The Board first found the two marks to be highly similar in sight, sound, connotation, and commercial impression. Of course when the marks are nearly identical, a lesser degree of similarity between the goods is necessary to support a finding of likely confusion.
Third-party registrations, including some owned by Gibson, and Internet webpages demonstrated that guitars and amplifiers are complementary and related.

Neither the application nor the cited registration contains any limitation on channels of trade or classes of consumers, and so the Board assumed that the goods travel in the same, normal channels to the same, normal classes of customers.
Gibson argued that its goods are expensive (see article here) and the purchasers sophisticated, but the Board pointed out that there are no restrictions on price in Gibson's identification of goods. The Board must presume that both the guitars identified in the application and the amplifiers of the cited registration would be sold at all usual prices levels and ma include relatively inexpensive products.
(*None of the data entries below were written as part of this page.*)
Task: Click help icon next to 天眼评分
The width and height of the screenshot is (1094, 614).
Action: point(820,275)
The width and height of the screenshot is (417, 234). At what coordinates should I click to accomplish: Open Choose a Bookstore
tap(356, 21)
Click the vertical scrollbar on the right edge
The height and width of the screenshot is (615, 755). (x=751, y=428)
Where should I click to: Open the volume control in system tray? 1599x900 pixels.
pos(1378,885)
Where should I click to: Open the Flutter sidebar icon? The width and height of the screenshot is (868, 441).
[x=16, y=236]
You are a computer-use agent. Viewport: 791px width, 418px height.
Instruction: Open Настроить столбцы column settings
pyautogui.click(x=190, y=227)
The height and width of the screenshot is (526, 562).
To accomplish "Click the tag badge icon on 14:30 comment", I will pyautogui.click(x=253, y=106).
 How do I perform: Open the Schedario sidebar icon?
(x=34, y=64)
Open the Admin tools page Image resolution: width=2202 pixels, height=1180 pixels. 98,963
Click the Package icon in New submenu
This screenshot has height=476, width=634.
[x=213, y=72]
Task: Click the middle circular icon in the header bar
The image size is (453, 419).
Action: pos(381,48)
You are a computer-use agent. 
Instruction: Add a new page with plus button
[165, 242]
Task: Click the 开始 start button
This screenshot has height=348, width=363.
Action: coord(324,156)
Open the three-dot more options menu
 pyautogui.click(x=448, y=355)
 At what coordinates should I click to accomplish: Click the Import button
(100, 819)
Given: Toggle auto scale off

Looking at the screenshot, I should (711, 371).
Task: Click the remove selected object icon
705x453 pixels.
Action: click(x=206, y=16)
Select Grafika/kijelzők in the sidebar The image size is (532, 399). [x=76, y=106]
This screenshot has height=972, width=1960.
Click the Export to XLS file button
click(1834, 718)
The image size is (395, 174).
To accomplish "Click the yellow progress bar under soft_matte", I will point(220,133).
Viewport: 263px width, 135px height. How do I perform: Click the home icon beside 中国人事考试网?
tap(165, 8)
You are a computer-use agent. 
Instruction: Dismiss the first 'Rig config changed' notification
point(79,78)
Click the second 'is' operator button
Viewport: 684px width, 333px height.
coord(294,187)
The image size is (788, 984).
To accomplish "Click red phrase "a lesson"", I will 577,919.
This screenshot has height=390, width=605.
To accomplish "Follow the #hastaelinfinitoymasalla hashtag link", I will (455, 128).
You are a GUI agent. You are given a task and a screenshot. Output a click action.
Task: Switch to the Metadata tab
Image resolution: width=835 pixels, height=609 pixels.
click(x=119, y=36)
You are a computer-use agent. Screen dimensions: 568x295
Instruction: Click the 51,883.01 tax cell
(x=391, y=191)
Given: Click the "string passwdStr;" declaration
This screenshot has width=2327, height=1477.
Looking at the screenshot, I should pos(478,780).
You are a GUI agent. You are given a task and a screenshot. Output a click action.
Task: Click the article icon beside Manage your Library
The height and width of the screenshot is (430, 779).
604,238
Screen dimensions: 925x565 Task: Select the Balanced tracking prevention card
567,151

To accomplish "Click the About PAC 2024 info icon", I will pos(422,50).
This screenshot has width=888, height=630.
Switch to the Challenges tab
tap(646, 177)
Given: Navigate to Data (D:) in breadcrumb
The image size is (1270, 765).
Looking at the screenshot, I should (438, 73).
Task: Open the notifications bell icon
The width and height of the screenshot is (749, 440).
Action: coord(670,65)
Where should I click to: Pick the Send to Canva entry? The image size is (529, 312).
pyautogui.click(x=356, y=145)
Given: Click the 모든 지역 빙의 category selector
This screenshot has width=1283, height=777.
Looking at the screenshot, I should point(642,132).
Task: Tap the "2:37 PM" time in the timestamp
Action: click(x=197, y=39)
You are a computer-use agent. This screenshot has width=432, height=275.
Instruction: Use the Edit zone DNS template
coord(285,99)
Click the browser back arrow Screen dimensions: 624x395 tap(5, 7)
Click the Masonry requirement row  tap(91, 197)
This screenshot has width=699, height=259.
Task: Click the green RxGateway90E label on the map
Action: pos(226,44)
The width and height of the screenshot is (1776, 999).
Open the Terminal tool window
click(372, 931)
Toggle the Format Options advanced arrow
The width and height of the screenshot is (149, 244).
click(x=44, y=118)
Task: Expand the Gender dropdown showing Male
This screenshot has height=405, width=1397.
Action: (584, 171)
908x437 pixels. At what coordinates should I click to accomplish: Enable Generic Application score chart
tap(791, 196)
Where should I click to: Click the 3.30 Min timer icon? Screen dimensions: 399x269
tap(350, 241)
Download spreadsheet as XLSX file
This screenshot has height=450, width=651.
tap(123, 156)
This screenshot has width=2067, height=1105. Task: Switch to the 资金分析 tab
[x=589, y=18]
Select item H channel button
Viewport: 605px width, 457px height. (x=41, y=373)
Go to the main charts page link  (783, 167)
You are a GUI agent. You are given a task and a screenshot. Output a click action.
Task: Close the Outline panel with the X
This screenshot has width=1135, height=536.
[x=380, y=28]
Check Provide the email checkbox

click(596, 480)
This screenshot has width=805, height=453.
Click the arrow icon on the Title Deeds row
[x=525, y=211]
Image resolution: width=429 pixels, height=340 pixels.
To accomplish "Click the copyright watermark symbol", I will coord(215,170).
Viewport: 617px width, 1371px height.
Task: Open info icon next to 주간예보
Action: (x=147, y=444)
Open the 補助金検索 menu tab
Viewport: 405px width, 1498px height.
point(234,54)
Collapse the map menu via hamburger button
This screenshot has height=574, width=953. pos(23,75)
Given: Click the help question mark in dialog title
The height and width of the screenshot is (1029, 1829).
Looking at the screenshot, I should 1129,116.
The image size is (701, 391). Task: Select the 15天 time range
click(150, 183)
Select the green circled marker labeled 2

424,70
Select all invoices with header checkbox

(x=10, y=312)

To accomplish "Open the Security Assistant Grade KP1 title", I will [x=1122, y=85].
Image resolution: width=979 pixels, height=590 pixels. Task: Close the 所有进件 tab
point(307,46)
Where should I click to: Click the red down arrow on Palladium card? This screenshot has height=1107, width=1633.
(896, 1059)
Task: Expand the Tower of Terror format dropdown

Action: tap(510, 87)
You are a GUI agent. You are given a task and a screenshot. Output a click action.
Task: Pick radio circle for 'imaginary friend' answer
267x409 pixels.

Moreover, the Board noted, when the marks involved are nearly identical, even careful, sophisticated consumers may not notice the differences in the marks, and even if they do, they will see the marks as variations of each other, pointing to a single source.
Finally, Gibson lamely argued that the cited mark is not famous, while its own goods sold under the FIREBIRD mark have garnered "a significant level of fame." The Board noted that this argument raised the issue of reverse confusion, which is no less a problem. In any event, any doubt as to confusion must be resolved in favor of the senior user.
And so the Board affirmed the refusal to register.
TTABlog comment: Well, what do you think?